§ Problem requirements:
Reproduce word for word the items from the very first line up to and including the line that contains "click(41, 651)".
— Start —
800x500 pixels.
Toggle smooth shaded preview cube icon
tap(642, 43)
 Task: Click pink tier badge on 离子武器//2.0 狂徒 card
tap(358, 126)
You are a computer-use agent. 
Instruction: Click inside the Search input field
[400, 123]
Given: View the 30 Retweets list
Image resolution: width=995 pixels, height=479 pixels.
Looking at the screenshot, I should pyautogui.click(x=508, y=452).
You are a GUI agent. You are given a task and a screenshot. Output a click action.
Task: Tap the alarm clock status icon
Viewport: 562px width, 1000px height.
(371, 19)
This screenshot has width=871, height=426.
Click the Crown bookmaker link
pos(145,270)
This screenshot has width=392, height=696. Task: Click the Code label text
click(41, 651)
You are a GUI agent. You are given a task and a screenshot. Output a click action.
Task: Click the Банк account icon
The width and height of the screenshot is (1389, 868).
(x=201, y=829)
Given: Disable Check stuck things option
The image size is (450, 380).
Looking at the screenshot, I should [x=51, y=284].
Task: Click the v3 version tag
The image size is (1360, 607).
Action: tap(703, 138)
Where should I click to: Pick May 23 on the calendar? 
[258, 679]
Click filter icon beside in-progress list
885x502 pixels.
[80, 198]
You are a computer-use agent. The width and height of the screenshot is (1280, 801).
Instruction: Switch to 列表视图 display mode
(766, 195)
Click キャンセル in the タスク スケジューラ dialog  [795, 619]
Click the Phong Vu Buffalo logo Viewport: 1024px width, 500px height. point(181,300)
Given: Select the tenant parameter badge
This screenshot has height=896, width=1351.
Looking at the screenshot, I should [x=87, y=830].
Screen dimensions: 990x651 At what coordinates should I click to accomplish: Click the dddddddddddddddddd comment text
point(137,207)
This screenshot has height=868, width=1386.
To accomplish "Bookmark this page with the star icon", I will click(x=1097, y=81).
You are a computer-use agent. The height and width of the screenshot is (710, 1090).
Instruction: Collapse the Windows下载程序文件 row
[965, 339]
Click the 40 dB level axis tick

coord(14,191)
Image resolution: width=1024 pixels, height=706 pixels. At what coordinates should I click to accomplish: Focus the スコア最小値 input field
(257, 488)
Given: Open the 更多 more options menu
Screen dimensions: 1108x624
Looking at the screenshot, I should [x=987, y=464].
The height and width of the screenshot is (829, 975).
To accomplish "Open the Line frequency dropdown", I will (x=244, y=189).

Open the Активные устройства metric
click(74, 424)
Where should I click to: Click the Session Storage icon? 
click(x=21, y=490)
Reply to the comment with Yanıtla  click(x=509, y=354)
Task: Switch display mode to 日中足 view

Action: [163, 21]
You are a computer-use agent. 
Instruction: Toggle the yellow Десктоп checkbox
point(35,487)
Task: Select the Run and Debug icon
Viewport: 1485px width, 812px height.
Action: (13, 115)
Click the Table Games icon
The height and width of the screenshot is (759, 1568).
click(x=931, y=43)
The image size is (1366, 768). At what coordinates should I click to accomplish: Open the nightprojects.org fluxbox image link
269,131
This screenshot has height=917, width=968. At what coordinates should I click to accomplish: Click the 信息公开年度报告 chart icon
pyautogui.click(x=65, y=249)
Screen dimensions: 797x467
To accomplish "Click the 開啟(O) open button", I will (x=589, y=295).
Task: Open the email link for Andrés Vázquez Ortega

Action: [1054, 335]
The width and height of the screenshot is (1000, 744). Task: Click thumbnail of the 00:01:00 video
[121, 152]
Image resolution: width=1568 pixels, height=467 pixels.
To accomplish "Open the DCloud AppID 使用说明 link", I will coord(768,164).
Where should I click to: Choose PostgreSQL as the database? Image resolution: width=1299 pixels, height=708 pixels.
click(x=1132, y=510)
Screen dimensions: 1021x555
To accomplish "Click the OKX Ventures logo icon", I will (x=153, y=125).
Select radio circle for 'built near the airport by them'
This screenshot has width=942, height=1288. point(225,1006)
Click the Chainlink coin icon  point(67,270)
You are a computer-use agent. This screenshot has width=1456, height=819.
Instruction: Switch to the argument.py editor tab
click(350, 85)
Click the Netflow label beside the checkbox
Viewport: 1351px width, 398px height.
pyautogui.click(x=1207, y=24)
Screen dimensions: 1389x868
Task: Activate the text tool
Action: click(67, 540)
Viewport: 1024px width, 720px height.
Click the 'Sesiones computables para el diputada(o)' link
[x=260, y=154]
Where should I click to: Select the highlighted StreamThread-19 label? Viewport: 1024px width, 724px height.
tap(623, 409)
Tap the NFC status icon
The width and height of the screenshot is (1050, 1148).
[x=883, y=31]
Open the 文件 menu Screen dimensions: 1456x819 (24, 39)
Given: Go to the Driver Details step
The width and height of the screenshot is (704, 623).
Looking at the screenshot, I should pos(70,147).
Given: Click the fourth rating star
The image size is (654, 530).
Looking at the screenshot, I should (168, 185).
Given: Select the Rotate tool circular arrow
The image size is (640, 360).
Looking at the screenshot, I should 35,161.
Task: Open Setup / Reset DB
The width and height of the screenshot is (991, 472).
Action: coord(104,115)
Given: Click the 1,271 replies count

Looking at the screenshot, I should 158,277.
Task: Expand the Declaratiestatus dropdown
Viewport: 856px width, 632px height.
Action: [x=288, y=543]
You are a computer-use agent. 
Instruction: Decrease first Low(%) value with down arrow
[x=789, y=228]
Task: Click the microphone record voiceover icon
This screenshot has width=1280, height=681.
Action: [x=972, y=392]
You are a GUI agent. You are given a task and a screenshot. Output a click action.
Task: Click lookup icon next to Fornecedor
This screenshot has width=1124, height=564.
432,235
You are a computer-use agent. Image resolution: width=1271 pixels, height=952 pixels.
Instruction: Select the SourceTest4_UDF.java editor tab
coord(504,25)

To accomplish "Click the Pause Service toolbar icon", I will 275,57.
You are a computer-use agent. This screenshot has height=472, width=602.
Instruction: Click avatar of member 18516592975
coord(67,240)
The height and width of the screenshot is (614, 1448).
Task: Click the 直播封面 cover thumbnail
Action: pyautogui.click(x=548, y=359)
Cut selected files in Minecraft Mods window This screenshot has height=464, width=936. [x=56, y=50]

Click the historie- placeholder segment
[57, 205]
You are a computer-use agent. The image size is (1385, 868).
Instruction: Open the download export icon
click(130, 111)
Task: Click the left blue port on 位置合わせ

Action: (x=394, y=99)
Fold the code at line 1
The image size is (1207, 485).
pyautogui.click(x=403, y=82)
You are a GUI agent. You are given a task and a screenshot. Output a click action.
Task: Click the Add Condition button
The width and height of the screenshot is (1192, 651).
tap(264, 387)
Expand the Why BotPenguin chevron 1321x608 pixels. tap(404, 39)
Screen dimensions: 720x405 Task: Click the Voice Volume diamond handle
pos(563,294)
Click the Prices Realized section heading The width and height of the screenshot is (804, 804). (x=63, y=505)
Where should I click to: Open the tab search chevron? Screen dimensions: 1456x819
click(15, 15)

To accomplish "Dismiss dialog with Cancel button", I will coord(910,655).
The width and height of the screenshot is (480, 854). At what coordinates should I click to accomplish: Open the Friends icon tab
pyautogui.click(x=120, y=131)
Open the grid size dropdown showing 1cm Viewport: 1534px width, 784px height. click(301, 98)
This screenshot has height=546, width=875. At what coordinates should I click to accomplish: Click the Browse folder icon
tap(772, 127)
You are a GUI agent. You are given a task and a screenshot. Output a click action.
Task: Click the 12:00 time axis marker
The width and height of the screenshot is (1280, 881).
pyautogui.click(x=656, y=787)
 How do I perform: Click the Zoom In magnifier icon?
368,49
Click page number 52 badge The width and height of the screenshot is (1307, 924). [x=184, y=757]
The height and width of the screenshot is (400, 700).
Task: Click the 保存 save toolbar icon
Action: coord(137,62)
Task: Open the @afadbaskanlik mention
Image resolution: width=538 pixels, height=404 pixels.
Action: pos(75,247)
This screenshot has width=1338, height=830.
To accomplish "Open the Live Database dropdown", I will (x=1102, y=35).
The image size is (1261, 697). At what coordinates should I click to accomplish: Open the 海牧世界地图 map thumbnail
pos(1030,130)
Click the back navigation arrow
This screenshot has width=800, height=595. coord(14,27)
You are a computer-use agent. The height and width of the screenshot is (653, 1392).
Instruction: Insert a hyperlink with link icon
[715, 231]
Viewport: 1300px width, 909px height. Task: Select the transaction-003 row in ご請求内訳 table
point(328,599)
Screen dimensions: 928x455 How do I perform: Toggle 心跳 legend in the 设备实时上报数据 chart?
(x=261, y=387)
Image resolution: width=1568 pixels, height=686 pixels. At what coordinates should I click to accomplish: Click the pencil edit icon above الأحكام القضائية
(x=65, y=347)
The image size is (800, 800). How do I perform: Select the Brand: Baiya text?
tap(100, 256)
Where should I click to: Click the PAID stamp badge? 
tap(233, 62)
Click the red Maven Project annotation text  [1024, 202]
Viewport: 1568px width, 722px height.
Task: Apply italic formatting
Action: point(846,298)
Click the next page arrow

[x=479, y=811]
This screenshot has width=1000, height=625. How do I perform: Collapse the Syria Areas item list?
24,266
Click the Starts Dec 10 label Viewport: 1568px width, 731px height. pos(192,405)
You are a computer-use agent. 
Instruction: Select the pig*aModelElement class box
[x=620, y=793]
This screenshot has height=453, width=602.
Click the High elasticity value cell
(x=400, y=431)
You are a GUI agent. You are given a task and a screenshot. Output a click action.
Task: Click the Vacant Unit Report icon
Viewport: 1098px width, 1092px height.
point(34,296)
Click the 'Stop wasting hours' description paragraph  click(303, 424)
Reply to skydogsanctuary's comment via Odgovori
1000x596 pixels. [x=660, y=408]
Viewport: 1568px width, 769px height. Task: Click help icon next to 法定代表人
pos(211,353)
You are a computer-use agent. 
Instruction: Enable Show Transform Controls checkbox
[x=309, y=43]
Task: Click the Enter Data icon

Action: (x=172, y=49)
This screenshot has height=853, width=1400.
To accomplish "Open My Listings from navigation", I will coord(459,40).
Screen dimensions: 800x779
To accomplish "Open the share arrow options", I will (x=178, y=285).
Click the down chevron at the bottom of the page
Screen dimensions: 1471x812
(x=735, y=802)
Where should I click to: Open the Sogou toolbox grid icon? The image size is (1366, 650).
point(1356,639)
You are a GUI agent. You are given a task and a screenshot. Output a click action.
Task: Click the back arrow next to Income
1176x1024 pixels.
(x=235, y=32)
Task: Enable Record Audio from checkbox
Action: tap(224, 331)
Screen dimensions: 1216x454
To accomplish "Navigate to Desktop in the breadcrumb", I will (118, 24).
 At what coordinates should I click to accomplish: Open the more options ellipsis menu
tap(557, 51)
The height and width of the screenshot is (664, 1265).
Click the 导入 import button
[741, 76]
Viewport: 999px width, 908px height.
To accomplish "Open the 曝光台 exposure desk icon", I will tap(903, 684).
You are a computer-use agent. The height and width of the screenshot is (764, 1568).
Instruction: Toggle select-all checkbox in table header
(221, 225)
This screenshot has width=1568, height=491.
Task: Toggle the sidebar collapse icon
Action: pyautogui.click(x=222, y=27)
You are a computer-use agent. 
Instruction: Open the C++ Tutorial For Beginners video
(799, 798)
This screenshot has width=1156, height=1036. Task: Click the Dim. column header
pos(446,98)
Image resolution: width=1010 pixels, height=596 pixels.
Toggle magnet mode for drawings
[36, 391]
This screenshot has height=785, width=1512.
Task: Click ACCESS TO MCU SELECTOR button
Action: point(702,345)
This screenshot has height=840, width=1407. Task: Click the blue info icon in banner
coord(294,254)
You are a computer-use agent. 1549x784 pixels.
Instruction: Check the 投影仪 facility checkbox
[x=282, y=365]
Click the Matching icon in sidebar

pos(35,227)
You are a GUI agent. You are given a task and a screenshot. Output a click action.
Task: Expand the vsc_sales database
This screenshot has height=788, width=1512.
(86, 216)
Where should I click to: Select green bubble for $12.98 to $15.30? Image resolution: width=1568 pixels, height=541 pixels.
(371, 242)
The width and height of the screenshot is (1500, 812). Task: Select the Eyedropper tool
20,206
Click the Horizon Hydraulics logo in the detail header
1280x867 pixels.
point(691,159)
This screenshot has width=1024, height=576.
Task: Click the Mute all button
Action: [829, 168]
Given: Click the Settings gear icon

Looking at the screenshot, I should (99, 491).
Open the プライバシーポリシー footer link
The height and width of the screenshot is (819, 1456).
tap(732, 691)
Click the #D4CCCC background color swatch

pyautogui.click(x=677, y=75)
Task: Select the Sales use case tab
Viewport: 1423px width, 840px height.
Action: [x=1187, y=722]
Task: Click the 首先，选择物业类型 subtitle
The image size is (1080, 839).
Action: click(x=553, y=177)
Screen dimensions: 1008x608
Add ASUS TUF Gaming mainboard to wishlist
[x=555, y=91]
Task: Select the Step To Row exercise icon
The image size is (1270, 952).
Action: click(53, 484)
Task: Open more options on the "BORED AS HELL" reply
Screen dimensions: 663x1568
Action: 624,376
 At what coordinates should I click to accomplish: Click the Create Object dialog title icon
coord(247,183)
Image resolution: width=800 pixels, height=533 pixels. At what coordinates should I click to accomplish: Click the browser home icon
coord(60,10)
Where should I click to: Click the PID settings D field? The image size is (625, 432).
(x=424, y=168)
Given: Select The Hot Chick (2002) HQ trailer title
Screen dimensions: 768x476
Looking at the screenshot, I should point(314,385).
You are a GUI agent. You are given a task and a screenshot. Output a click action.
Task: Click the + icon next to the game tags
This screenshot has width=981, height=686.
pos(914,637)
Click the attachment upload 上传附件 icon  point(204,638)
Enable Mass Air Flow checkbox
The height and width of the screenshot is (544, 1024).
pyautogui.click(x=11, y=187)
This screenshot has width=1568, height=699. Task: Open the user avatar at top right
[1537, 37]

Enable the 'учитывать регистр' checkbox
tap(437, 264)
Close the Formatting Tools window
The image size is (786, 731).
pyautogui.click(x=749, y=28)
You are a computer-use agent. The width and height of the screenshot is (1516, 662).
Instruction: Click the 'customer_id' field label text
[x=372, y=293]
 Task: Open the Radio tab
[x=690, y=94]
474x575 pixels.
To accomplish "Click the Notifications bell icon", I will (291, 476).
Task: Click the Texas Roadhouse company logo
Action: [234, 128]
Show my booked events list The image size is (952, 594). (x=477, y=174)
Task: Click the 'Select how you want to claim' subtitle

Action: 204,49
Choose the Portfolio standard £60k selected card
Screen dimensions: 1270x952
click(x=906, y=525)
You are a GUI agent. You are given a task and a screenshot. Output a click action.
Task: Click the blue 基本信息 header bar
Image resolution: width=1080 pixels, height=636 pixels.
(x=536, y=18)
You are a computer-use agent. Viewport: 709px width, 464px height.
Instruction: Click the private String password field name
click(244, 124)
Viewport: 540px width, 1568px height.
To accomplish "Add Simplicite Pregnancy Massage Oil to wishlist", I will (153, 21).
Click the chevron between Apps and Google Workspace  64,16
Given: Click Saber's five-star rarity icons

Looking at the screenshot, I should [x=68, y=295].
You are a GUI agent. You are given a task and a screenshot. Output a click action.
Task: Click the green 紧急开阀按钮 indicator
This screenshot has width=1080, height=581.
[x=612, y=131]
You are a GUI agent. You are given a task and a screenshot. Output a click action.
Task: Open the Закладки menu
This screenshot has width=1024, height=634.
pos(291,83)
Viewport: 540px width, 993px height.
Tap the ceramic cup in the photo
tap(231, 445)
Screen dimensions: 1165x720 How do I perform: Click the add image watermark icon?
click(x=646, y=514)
— End —
§ Task output:
800x500 pixels.
Toggle smooth shaded preview cube icon
tap(642, 43)
 Task: Click pink tier badge on 离子武器//2.0 狂徒 card
tap(358, 126)
You are a computer-use agent. 
Instruction: Click inside the Search input field
[400, 123]
Given: View the 30 Retweets list
Image resolution: width=995 pixels, height=479 pixels.
Looking at the screenshot, I should pyautogui.click(x=508, y=452).
You are a GUI agent. You are given a task and a screenshot. Output a click action.
Task: Tap the alarm clock status icon
Viewport: 562px width, 1000px height.
(371, 19)
This screenshot has width=871, height=426.
Click the Crown bookmaker link
pos(145,270)
This screenshot has width=392, height=696. Task: Click the Code label text
click(41, 651)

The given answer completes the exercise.